Now we use Rule IIb of how S is built. Rule IIb says that if 's' is in S, then $$s-3$$ must also be in S. We need to check if $$s-3$$ is divisible by 3, again given our assumption from Step 4 that 's' is divisible by 3.
Since 's' is divisible by 3 (from our assumption), it means 's' is a multiple of 3.
If we subtract 3 from any number that is a multiple of 3, the result will always be another number that is a multiple of 3.
For example, if 's' is 12 (which is divisible by 3), then $$s-3$$ is $$12-3=9$$. The number 9 is divisible by 3 ($$9 \div 3 = 3$$).
If 's' is -3 (which is divisible by 3), then $$s-3$$ is $$-3-3=-6$$. The number -6 is divisible by 3 ($$-6 \div 3 = -2$$).
This shows that if 's' is divisible by 3, then $$s-3$$ is also divisible by 3.

**step7** Concluding the Proof

We have successfully shown three important things:
1. The base element of the set S (the number 0) is divisible by 3.
2. If any number 's' in S is divisible by 3, then numbers formed by adding 3 to 's' ($$s+3$$) are also divisible by 3 and are in S.

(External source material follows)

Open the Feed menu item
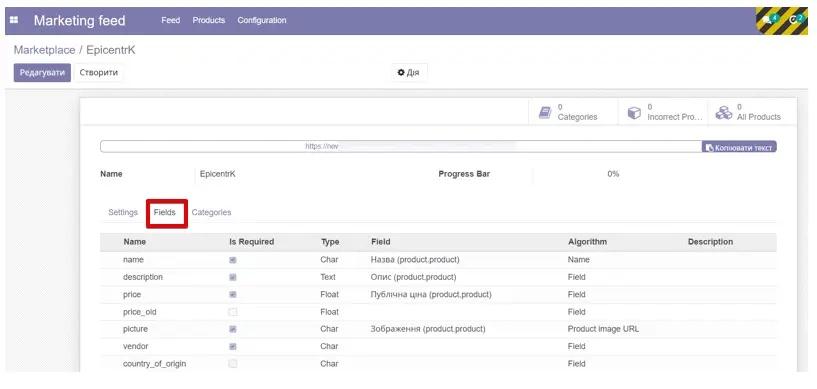 (x=170, y=20)
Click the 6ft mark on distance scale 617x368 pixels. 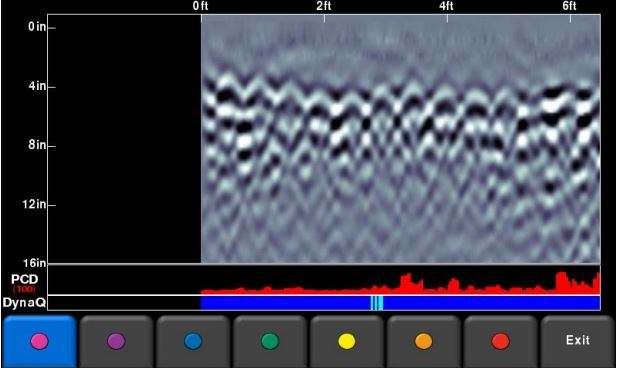click(x=569, y=6)
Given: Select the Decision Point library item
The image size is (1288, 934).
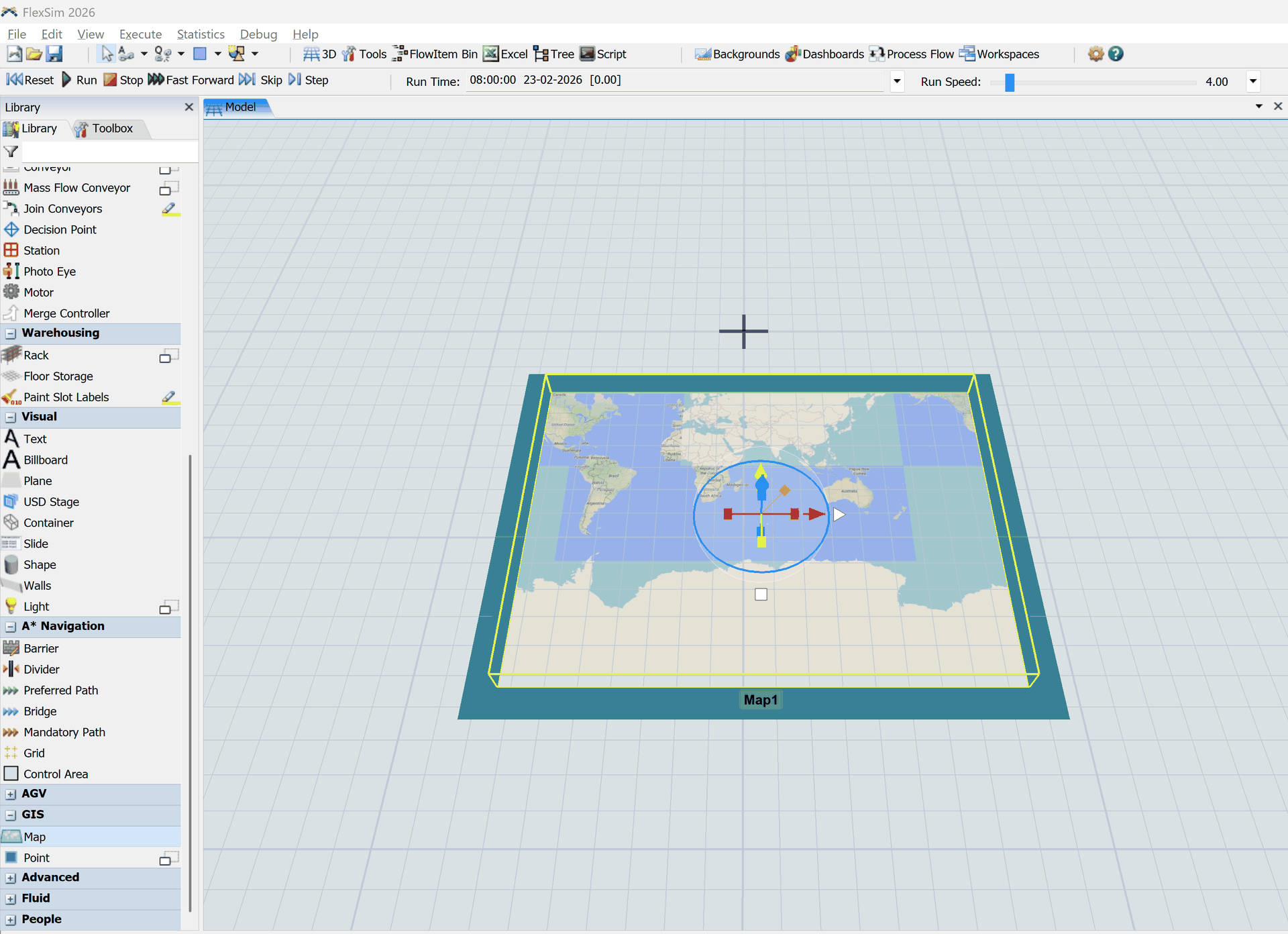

3. If any number 's' in S is divisible by 3, then numbers formed by subtracting 3 from 's' ($$s-3$$) are also divisible by 3 and are in S.
Since we have covered the starting element and demonstrated that the property of being divisible by 3 holds true through all the rules used to build the set S, and because Rule III states that nothing else is in S, we can confidently conclude that every integer in the set S is indeed divisible by 3.